Chemotherapy resistance due to epithelial-to-mesenchymal transition is caused by abnormal lipid metabolic balance

Reviewer #1 (Public review):

The authors focus on the molecular mechanisms by which EMT cells confer resistance to cancer cells. The authors use a wide range of methods to reveal that overexpression of Snail in EMT cells induces cholesterol/sphingomyelin imbalance via transcriptional repression of biosynthetic enzymes involved in sphingomyelin synthesis. The study also revealed that ABCA1 is important for cholesterol efflux and thus for counterbalancing the excess of intracellular free cholesterol in these snail-EMT cells. Inhibition of ACAT, an enzyme catalyzing cholesterol esterification, also seems essential to inhibit the growth of snail-expressing cancer cells.

However, It seems important to analyze the localization of ABCA1, as it is possible that in the event of cholesterol/sphingomyelin imbalance, for example, the intracellular trafficking of the pump may be altered.
The authors should also analyze ACAT levels and/or activity in snail-EMT cells that should be increased. Overall, the provided data are important to better understand cancer biology.

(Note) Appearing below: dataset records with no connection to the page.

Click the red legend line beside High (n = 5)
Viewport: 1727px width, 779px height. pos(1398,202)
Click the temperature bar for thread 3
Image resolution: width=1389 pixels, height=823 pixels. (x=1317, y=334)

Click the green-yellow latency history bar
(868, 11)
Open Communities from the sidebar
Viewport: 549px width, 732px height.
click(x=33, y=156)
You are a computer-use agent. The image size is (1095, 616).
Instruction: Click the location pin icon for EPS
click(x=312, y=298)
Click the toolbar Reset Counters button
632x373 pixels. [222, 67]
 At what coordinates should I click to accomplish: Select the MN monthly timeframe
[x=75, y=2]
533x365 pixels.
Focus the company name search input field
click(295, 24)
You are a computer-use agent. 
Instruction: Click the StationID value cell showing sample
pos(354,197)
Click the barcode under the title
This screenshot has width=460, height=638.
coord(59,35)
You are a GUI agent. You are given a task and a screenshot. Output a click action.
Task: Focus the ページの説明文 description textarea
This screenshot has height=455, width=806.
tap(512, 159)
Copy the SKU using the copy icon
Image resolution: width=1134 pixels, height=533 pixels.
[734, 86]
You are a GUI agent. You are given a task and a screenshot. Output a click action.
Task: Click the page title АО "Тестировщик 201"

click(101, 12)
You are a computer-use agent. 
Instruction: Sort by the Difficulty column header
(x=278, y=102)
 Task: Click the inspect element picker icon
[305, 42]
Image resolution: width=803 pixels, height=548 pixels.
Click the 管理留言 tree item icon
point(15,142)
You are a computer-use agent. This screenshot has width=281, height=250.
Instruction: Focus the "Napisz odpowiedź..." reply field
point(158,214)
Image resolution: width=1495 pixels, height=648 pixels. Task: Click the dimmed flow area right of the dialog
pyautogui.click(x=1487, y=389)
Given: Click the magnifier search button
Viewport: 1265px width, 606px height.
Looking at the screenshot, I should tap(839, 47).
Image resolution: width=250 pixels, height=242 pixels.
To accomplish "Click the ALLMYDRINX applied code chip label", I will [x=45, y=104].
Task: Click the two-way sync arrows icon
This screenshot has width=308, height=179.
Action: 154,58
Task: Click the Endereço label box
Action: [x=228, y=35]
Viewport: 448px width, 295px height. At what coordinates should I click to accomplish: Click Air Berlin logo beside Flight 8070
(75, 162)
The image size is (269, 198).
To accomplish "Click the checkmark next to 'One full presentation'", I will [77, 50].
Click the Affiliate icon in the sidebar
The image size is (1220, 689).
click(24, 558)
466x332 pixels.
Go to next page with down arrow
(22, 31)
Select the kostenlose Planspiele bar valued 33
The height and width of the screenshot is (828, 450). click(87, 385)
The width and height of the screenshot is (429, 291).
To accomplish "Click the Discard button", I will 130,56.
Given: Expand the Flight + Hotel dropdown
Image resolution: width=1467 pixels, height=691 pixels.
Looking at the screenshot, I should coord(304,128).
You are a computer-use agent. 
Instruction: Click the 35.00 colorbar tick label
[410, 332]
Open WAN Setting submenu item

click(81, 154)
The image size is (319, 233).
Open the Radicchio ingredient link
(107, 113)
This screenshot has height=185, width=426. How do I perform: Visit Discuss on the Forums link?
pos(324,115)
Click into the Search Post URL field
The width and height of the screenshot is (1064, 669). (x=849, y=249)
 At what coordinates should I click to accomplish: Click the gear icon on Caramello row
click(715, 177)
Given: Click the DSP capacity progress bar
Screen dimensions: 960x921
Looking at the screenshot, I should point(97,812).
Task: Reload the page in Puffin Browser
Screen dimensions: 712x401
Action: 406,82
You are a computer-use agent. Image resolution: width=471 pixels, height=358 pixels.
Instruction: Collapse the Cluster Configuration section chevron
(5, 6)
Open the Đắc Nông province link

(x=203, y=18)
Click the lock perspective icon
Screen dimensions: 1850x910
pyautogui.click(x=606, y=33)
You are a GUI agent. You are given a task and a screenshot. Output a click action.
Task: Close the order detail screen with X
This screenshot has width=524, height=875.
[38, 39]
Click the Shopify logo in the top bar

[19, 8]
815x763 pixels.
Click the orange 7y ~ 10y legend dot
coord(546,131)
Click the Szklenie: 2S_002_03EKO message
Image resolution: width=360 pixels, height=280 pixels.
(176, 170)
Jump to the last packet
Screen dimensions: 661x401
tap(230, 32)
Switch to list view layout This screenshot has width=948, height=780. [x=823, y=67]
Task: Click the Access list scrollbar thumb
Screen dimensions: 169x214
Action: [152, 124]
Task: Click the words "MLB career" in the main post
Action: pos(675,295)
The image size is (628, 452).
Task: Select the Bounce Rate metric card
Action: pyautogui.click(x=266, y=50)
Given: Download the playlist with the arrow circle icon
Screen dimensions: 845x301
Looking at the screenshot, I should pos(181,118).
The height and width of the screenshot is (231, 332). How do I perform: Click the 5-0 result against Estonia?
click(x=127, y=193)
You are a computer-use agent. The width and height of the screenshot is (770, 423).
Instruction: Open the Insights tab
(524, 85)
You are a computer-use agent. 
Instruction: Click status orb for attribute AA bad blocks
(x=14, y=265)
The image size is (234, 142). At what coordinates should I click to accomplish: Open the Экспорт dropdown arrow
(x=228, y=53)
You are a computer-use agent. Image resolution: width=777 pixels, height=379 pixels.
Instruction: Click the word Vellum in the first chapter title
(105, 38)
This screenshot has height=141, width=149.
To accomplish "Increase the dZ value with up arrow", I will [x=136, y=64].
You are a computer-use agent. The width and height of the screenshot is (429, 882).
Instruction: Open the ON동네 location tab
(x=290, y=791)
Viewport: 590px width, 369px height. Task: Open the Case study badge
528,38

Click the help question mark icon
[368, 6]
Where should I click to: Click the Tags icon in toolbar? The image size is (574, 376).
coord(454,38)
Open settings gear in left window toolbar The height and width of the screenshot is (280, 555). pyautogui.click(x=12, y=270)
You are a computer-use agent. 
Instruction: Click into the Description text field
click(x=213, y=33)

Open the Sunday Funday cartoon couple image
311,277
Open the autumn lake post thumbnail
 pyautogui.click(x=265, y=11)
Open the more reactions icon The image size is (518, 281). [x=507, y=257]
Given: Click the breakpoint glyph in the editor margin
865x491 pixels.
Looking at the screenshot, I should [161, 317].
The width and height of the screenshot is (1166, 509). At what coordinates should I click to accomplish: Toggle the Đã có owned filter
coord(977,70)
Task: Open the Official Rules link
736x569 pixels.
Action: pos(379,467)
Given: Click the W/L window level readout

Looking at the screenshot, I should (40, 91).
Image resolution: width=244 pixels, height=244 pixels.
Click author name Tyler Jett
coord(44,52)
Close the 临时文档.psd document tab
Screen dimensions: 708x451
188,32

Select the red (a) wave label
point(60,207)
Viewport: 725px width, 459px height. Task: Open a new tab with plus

Reviewer #2 (Public review):

Summary:

In this study, the authors discovered that the chemoresistance in RCC cell lines correlates with the expression levels of the drug transporter ABCA1 and the EMT-related transcription factor Snail. They demonstrate that Snail induces ABCA1 expression and chemoresistance, and that ABCA1 inhibitors can counteract this resistance. The study also suggests that Snail disrupts the cholesterol-sphingomyelin (Chol/SM) balance by repressing the expression of enzymes involved in very long-chain fatty acid-sphingomyelin synthesis, leading to excess free cholesterol. This imbalance activates the cholesterol-LXR pathway, inducing ABCA1 expression. Moreover, inhibiting cholesterol esterification suppresses Snail-positive cancer cell growth, providing potential lipid-targeting strategies for invasive cancer therapy.

Strengths:

This research presents a novel mechanism by which the EMT-related transcription factor Snail confers drug resistance by altering the Chol/SM balance, introducing a previously unrecognized role of lipid metabolism in the chemoresistance of cancer cells. The focus on lipid balance, rather than individual lipid levels, is a particularly insightful approach. The potential for targeting cholesterol detoxification pathways in Snail-positive cancer cells is also a significant therapeutic implication.

Weaknesses:

The study's claim that Snail-induced ABCA1 is crucial for chemoresistance relies only on pharmacological inhibition of ABCA1, lacking additional validation. The causal relationship between the disrupted Chol/SM balance and ABCA1 expression or chemoresistance is not directly supported by data. Some data lack quantitative analysis.

Author response:

Response to Reviewer 1

We will investigate the intracellular localization of ABCA1 in both EpH4 and EpH4-Snail cells. We will also examine the changes in ACAT expression levels within these cell lines.

Response to Reviewer 2

We will first investigate whether the chemoresistance exhibited by EpH4-Snail cells can be abolished not only through pharmacological inhibition of ABCA1 but also by knocking out the ABCA1 gene. Regarding causality, as demonstrated in Figure 2, we have already shown that reducing cholesterol levels in EpH4-Snail cells decreases ABCA1 expression. To further explore this relationship, we will assess whether increasing sphingomyelin levels by adding ceramide to the culture medium, thereby correcting the sphingomyelin-to-cholesterol ratio, would reduce ABCA1 expression. Furthermore, we will evaluate whether lowering cholesterol levels in EpH4-Snail cells via simvastatin treatment, along with normalization of the sphingomyelin-to-cholesterol ratio, attenuates their resistance to the anticancer drug nitidine chloride. Additionally, we will incorporate quantitative analyses for several experiments, as suggested in the reviewers’ comments, to enhance the robustness of our findings.